(Dataset items)
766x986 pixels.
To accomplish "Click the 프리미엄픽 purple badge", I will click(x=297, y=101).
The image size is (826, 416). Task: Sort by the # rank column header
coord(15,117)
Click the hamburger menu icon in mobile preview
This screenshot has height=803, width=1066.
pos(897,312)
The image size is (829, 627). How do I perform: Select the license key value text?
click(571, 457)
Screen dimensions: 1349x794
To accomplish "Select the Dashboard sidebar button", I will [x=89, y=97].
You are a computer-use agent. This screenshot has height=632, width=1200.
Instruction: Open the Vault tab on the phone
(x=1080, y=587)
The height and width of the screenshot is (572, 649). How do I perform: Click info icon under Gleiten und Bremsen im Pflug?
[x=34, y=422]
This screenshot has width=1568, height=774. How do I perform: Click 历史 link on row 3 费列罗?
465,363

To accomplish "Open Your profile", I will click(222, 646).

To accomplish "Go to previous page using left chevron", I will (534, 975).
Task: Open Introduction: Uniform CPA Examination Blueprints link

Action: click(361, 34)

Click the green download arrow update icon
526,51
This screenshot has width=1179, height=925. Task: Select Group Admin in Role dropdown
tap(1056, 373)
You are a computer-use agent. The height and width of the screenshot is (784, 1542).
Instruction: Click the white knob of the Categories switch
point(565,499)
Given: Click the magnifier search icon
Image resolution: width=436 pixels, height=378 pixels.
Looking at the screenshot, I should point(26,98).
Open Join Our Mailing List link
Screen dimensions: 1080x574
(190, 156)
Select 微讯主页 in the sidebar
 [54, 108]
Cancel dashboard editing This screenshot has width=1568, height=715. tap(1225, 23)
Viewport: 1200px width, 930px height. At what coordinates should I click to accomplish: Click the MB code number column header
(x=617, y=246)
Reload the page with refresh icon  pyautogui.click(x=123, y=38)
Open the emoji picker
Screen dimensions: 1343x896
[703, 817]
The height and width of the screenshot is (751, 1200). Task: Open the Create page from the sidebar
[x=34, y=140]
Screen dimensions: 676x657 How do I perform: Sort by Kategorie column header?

Task details ▸
When you repeat the data, keep each line exactly as given.

Problem solution ▸
766x986 pixels.
To accomplish "Click the 프리미엄픽 purple badge", I will click(x=297, y=101).
The image size is (826, 416). Task: Sort by the # rank column header
coord(15,117)
Click the hamburger menu icon in mobile preview
This screenshot has height=803, width=1066.
pos(897,312)
The image size is (829, 627). How do I perform: Select the license key value text?
click(571, 457)
Screen dimensions: 1349x794
To accomplish "Select the Dashboard sidebar button", I will [x=89, y=97].
You are a computer-use agent. This screenshot has height=632, width=1200.
Instruction: Open the Vault tab on the phone
(x=1080, y=587)
The height and width of the screenshot is (572, 649). How do I perform: Click info icon under Gleiten und Bremsen im Pflug?
[x=34, y=422]
This screenshot has width=1568, height=774. How do I perform: Click 历史 link on row 3 费列罗?
465,363

To accomplish "Open Your profile", I will click(222, 646).

To accomplish "Go to previous page using left chevron", I will (534, 975).
Task: Open Introduction: Uniform CPA Examination Blueprints link

Action: click(361, 34)

Click the green download arrow update icon
526,51
This screenshot has width=1179, height=925. Task: Select Group Admin in Role dropdown
tap(1056, 373)
You are a computer-use agent. The height and width of the screenshot is (784, 1542).
Instruction: Click the white knob of the Categories switch
point(565,499)
Given: Click the magnifier search icon
Image resolution: width=436 pixels, height=378 pixels.
Looking at the screenshot, I should point(26,98).
Open Join Our Mailing List link
Screen dimensions: 1080x574
(190, 156)
Select 微讯主页 in the sidebar
 [54, 108]
Cancel dashboard editing This screenshot has width=1568, height=715. tap(1225, 23)
Viewport: 1200px width, 930px height. At what coordinates should I click to accomplish: Click the MB code number column header
(x=617, y=246)
Reload the page with refresh icon  pyautogui.click(x=123, y=38)
Open the emoji picker
Screen dimensions: 1343x896
[703, 817]
The height and width of the screenshot is (751, 1200). Task: Open the Create page from the sidebar
[x=34, y=140]
Screen dimensions: 676x657 How do I perform: Sort by Kategorie column header?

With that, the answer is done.